Okay... unscrew the seater plug a turn or two, place a factory load in the station, raise the ram, and screw the plug back down till you feel resistance. This should set your seating depth. Unscrew the crimp die a turn or two. Index the load to station four, raise the ram. Turn down the crimp die until you feel resistance. This should set your crimp. You should at least be in the ball park...
winmags right, there should be no visible crimp, the case side should appear straight, but have a dia of .473, as opposed to .475 at the bottom, and .480 on the rim. What your “crimp” die does is “de-bell” the cartridge...
winmag is also right about the feed ramp... it should shine...
max load for 231 in 115gr 9mm is 5.3gr for 1150 fps... I’d start 4.3gr at 1050 fps. 3.8 gives 1000 fps, but that light a load may cause cycling problems too...

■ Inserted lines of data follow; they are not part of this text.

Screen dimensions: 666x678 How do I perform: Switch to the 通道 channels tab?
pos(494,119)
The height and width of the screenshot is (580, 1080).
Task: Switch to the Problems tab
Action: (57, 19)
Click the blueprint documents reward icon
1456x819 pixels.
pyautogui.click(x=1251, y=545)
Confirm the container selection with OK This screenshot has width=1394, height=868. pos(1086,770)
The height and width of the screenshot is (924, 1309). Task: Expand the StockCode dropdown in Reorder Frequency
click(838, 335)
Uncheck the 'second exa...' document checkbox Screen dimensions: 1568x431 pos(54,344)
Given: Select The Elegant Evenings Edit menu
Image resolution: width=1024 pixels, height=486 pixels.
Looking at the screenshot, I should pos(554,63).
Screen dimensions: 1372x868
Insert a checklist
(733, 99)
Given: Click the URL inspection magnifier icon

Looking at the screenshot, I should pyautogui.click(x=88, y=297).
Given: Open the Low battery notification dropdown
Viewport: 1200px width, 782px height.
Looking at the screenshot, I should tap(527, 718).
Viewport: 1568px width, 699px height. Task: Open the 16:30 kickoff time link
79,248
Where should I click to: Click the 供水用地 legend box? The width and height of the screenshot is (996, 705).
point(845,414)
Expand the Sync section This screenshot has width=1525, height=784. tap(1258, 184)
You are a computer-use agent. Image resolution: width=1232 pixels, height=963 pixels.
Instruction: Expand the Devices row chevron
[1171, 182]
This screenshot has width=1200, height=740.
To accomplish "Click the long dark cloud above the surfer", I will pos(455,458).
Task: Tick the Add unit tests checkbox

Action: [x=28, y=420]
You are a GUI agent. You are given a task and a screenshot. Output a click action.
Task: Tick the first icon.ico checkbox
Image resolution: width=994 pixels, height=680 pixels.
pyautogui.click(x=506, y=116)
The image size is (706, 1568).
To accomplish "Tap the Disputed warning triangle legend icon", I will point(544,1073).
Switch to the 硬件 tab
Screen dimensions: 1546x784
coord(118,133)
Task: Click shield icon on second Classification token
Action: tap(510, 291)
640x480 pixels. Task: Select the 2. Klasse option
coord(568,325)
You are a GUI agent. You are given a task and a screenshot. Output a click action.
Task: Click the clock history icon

I’ve used 231 for 9mm, but prefer Unique... which is what I feed my .38/.357...
That’s an excellent recommendation. Use a factory load of the same bullet as a gauge to set the dies. Dang, that woulda’ saved me hours and much aggravation. :-)
It was about 4.2 of 231 that would not cycle the 9mm. I got some blue dot and loaded some about 7.8 should be good. We will see. I am trying various this with the .45 now.
Well said, that’s a great summary of case measurement and die setting. Micrometers are our friends. Even the digital ones aren’t that spendy these days.
Yup, Unique for it all, 9mm, .38 and .45 both the long and short versions. I have a can of Win Ball 293 I think, don’t use it much, it’s for the full bore .357 loads with a jacketed bullet. I don’t actually shoot many jacketed ones once I get a load set. Lead makes punching holes in paper or knocking down steel plates that much cheaper.